Jessica manqua de s'étouffer avec une gorgée de son cocktail quand elle leva les yeux vers nous et son compagnon dut lui taper dans le dos pour qu'elle se reprenne.

Je supposai que je devrais rapidement m'habituer à ce genre de réactions.

Ben me salua d'un sourire puis retint de justesse Angela dont le coude venait de riper sur la table alors qu'elle tentait de se lever pour m'embrasser.

« Salut tout le monde. » Lançai-je à la cantonade. « Je vois que la soirée est déjà bien commencée.

- C'est ma faute. » répondit Ben d'un air contrit. « Je suis allé la surprendre au travail avec une bouteille de champagne… Elle n'a jamais supporté les bulles. J'aurais dû m'en souvenir. »

Angela enlaça amoureusement son cou et déposa sur sa joue un baiser lourd et sonore puis me sourit malicieusement en désignant Edward d'un mouvement de menton.

Tous les regards étaient braqués sur lui.

« Je vous présente Edward. » dis-je simplement.

Le visage de Jessica se fendit d'un immense sourire.

« LE Edward ? » demanda-t-elle.

« Le seul et l'unique. » répondit l'intéressé en tirant une chaise pour moi et en prenant place à mes côtés.

« Wahou ! Quel retournement de situation ! » se contenta d'insinuer Jessica en reportant son cocktail à ses lèvres alors que ses yeux passaient alternativement d'Edward à Jacob.

« Qu'est-ce que je vous sers ? » demanda Mike en s'approchant de notre table.

Oups ! Encore une chose à laquelle je n'avais pas pensé…

Je doutai que Mike ait une poche de A positif quelque part dans un de ses frigos.

Pourtant Edward me surpris une fois de plus en répondant sans la moindre hésitation.

« Une pinte de Guiness pour moi s'il vous plait. Et pour toi, bébé ? » dit-il en se tournant vers moi avec le sourire.

Je haussai un sourcil.

Bébé ?

Vraiment ?

Et pourquoi pas « poussin » ou « chérie » tant qu'il y était ?

« Une Bud. Bien fraiche, s'il te plait.

- C'est parti ! » s'écria Mike en s'éloignant.

Edward ne se départissait pas de son sourire en coin. Il semblait s'amuser follement alors que chacun autour de cette table l'observait avec plus ou moins de discrétion.

« Donc. Edward, » se lança Jess en mettant les pieds dans le plat la première. « Qu'est-ce qui t'a fait quitter Chicago pour notre bonne ville ? »
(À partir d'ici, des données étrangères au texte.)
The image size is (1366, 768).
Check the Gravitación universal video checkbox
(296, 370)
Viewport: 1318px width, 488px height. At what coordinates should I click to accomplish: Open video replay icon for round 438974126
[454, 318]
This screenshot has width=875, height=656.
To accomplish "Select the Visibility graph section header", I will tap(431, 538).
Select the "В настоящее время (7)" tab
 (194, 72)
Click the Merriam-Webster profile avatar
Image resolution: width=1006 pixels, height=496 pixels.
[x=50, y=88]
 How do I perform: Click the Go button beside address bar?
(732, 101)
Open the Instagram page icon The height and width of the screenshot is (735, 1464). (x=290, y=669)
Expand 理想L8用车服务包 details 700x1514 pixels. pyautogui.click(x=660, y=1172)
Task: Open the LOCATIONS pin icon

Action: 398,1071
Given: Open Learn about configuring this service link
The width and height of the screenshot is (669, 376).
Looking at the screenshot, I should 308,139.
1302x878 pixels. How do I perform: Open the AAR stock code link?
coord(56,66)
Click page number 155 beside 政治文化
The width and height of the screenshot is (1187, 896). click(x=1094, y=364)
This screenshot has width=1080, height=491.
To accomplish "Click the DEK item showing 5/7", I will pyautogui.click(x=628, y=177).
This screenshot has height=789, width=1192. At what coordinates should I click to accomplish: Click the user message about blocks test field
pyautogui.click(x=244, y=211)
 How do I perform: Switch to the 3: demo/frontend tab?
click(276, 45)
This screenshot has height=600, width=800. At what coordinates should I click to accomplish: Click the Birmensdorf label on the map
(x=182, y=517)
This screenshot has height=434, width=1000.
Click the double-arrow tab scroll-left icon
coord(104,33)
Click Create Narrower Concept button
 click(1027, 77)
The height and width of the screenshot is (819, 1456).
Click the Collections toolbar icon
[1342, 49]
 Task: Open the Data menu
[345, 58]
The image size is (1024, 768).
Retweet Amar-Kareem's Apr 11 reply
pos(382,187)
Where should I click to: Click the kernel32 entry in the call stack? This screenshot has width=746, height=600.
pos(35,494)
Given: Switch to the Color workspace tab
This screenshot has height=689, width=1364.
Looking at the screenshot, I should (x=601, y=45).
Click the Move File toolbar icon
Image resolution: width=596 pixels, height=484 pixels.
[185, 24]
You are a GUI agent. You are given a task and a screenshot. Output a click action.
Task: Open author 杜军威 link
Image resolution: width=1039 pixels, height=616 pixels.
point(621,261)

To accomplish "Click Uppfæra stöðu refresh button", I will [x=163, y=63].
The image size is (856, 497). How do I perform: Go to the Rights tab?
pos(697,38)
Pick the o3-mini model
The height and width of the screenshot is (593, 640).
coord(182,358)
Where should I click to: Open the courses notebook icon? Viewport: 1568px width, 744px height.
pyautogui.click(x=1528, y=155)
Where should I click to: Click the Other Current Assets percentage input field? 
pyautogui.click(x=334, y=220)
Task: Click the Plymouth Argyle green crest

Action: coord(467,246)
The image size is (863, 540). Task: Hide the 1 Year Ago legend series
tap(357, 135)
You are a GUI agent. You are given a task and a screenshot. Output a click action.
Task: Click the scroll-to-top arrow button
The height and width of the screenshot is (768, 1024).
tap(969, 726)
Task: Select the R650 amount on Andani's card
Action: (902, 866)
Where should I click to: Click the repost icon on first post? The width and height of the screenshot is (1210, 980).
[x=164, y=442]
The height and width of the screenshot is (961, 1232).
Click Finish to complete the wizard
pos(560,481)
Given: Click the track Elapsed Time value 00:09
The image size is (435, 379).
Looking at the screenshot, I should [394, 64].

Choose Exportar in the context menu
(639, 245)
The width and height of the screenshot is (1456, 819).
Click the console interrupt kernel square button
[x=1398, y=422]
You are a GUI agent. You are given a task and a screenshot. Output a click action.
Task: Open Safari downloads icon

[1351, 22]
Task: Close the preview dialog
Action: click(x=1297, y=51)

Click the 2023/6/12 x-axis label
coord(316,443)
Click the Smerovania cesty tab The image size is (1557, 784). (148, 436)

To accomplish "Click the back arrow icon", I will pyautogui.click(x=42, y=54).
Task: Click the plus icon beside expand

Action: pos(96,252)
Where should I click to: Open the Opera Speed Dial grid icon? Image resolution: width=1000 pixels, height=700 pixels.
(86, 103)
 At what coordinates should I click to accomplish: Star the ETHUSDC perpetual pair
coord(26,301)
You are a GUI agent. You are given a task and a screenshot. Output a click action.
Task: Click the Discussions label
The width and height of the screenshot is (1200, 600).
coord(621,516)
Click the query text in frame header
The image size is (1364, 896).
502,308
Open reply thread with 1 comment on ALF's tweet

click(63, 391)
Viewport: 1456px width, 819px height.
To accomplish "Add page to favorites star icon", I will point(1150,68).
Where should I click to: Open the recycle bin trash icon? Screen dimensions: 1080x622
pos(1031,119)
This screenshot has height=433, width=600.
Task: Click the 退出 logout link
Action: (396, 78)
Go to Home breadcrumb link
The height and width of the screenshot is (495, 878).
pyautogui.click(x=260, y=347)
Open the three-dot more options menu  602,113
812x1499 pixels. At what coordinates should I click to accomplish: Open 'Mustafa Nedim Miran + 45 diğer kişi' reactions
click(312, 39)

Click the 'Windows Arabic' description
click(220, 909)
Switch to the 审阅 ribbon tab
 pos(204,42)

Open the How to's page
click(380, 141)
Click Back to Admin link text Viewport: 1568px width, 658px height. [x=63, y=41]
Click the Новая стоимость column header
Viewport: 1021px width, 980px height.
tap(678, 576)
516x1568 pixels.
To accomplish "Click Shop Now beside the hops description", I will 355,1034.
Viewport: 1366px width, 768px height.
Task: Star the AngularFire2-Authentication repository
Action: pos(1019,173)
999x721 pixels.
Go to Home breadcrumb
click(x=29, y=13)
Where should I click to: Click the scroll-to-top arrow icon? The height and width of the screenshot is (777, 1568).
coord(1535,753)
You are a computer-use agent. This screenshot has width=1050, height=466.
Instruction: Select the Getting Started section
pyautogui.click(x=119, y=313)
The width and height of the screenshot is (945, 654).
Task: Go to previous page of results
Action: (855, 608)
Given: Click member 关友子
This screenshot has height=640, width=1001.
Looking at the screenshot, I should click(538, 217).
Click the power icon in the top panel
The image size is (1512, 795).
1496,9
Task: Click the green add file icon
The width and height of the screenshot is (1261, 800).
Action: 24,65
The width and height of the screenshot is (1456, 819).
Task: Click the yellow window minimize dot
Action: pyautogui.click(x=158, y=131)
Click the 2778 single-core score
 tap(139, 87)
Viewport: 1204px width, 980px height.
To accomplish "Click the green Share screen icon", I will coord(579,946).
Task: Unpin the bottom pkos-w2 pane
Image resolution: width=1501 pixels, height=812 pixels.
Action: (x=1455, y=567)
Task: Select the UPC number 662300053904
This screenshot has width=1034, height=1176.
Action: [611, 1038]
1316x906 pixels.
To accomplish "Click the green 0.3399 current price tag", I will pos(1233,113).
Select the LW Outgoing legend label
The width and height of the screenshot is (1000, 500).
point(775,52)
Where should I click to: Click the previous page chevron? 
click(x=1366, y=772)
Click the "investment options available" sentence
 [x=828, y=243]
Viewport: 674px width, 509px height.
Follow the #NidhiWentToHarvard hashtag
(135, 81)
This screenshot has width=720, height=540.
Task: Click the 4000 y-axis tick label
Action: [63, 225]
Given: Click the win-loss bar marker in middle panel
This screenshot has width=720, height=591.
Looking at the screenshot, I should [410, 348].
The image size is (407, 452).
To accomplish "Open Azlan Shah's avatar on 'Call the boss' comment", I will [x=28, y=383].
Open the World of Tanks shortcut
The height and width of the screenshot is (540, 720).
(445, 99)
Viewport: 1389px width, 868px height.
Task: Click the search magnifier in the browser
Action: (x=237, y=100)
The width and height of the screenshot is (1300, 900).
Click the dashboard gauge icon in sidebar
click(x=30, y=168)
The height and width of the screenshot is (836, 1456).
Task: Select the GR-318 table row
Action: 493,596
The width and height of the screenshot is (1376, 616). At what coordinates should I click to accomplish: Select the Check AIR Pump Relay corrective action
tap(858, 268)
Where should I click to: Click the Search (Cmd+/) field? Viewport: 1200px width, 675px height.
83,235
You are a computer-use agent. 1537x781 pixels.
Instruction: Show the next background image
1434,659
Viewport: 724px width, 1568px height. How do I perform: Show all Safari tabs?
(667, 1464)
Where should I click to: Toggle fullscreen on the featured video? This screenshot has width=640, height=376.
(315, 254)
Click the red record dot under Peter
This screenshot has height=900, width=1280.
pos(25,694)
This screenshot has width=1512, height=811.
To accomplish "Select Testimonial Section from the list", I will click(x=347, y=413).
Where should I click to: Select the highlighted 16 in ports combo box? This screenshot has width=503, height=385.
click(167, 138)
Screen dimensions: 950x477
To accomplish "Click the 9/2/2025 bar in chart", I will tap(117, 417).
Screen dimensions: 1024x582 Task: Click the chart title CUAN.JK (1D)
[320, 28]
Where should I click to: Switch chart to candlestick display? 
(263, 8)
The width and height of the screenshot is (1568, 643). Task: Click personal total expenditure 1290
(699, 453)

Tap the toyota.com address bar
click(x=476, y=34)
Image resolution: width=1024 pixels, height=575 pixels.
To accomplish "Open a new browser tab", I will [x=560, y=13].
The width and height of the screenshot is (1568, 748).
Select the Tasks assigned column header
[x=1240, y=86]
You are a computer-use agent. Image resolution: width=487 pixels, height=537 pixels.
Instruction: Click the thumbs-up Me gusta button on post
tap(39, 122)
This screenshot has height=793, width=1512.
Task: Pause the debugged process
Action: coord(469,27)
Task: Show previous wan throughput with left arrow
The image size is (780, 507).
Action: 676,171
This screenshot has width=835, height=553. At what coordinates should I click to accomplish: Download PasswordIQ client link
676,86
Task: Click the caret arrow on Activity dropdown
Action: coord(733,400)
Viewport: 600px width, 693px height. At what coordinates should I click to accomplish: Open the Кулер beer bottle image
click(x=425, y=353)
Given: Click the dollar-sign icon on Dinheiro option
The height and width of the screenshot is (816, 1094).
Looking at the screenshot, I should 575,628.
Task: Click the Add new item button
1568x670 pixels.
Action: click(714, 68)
Edward me vrilla une nouvelle fois de son regard perçant qui me fit rougir avant de répondre.

« Je pense que c'est plutôt évident, non ?

- Il est venu pour Bella. » chuchota Angela par-dessus la table comme si c'était un secret.

Edward rit et je crus bien apercevoir Jacob serrer les poings.

« Oui. C'est exact, Angela. Je suis venu pour Bella.

- Et pour tout casser dans son appartement » poursuivit mon amie sur le même ton de conspiratrice. « Et pour se balader nu à l'intérieur ensuite.

- Quoi ? » s'écrièrent en même temps Jessica et Ben.

Je laissai tomber mon front dans mes mains, affligée par ce qu'elle était capable de sortir quand elle était saoule.

« Mais c'est ma faute. » corrigea-t-elle en battant l'air avec ses mains. « J'ai débarqué à l'aube chez Bella ce matin et forcément…

- Qu'est-ce que c'est que cette histoire de saccage ? » s'inquiéta Jacob.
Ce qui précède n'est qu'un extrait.